In Silver Linings Playbook, Bradley Cooper and Jennifer Lawrence, playing Pat and Tiffany, demonstrate that rare thing, an onscreen chemistry that's completely persuasive. They're wonderfully funny together. Cooper's Pat, in the grip of a raging delusion that he can somehow repossess Nikki, can't see anything outside of this uphill goal; and Lawrence's Tiffany, for whom acting very oddly is a full-time occupation, is being driven even battier by her inability to get Pat to see her.   

These two are reason enough to see the movie; they've never been better. And 22-year-old Lawrence, especially, is a revelation. Having already excelled in moody drama (she was nominated for an Oscar for Winter's Bone) and big-budget action (The Hunger Games), she here reveals a rousing facility for off-the-wall comedy. The script, written by director David O. Russell (The Fighter), is closely adapted from a 2008 novel by Matthew Quick, and it provides an unebbing flow of knockout  lines, not just for the stars, but also the unusually strong supporting cast: Robert De Niro as Pat's OCD-impaired dad, a bookie obsessed with the Philadelphia Eagles; Jackie Weaver (Animal Kingdom) as Pat's mom, obsessed in her own way with concocting "crabbie snacks" (mysterious delicacies that remain mysterious throughout); John Ortiz (Public Enemies), playing Pat's best friend, a real-estate hotshot edging ever closer to nervous collapse; and Chris Tucker, back after a five-year hiatus following the last Rush Hour movie, playing Pat's fellow mental patient, Danny, a man given to nonstop, baffling blather.
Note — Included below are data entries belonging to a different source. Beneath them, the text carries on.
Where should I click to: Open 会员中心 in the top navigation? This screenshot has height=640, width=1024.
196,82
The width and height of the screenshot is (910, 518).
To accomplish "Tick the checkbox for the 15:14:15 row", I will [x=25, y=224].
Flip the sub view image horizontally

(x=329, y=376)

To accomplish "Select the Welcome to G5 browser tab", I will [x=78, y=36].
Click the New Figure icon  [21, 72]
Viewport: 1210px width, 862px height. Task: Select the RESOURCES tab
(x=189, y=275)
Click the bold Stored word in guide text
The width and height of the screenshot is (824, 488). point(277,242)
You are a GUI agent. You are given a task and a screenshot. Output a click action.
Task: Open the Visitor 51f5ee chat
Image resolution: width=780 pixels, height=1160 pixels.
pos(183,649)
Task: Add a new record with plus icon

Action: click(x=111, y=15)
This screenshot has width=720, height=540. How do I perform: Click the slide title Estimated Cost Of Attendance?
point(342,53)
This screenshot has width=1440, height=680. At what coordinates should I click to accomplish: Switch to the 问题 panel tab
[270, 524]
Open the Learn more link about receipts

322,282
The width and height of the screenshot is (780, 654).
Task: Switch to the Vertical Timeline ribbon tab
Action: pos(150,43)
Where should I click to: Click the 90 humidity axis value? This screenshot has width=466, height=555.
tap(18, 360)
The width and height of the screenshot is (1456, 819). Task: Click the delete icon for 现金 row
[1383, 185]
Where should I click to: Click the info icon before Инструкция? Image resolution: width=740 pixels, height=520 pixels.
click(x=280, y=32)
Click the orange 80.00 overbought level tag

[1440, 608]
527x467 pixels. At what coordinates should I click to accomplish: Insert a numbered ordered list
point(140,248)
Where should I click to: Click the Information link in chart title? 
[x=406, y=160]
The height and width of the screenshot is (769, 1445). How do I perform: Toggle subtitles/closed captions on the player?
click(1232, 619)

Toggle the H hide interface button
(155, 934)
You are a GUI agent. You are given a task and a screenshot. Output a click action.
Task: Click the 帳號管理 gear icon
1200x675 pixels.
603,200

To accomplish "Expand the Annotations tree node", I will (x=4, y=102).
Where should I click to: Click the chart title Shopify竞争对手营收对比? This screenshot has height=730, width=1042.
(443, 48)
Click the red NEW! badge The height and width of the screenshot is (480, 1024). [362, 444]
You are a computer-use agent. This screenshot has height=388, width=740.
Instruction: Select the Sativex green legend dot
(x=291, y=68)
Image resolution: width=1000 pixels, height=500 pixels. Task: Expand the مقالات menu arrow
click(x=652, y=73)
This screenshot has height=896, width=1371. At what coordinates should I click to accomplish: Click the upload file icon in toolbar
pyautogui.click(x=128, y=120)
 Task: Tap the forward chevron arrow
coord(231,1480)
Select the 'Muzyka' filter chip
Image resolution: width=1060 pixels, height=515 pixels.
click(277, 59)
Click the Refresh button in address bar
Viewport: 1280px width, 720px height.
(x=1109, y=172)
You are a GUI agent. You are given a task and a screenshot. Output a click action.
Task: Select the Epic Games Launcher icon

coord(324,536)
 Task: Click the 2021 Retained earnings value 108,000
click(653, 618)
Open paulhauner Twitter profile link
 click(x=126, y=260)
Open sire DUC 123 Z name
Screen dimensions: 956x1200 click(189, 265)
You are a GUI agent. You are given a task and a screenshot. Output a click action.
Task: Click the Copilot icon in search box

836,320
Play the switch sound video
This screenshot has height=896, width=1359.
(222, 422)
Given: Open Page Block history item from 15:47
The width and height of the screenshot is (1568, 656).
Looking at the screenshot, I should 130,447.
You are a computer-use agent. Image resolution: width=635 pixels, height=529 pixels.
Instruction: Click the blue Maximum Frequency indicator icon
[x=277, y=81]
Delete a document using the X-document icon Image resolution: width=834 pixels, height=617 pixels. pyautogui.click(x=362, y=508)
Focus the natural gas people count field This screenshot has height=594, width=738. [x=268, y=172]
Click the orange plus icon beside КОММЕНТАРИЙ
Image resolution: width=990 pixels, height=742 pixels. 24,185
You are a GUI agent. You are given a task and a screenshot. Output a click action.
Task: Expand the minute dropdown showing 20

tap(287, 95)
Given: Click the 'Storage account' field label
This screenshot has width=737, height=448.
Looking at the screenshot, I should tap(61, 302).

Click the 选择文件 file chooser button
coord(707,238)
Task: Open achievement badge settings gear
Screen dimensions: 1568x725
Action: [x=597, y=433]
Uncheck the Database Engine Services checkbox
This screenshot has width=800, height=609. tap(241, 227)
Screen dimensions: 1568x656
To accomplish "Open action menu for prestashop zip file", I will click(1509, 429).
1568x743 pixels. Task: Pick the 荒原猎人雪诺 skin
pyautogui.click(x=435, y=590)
The movie is packed with great scenes, memorable among them Pat's towering rant about the insufficiencies of Hemingway's A Farewell to Arms, which is hilariously echoed, later on, by Tiffany's squintingly intense dismissal of Lord of the Flies. (There's also a cute fanboy moment in which we barely glimpse the marquee of a theatre that's showing The Midnight Meat Train—the bloody cult horror film in which Cooper starred.) You know that all of this is going to wind up at the big dance competition, but that turns out to be memorable, too.

To call this picture a "romantic comedy" would do it a disservice. The characters are leagues away from the usual romcom clichés, and the dialogue is far more inventively tart. It's tiresome to hear reviewers hyping this or that funny movie as "the year's best," so I won't. But you get the idea.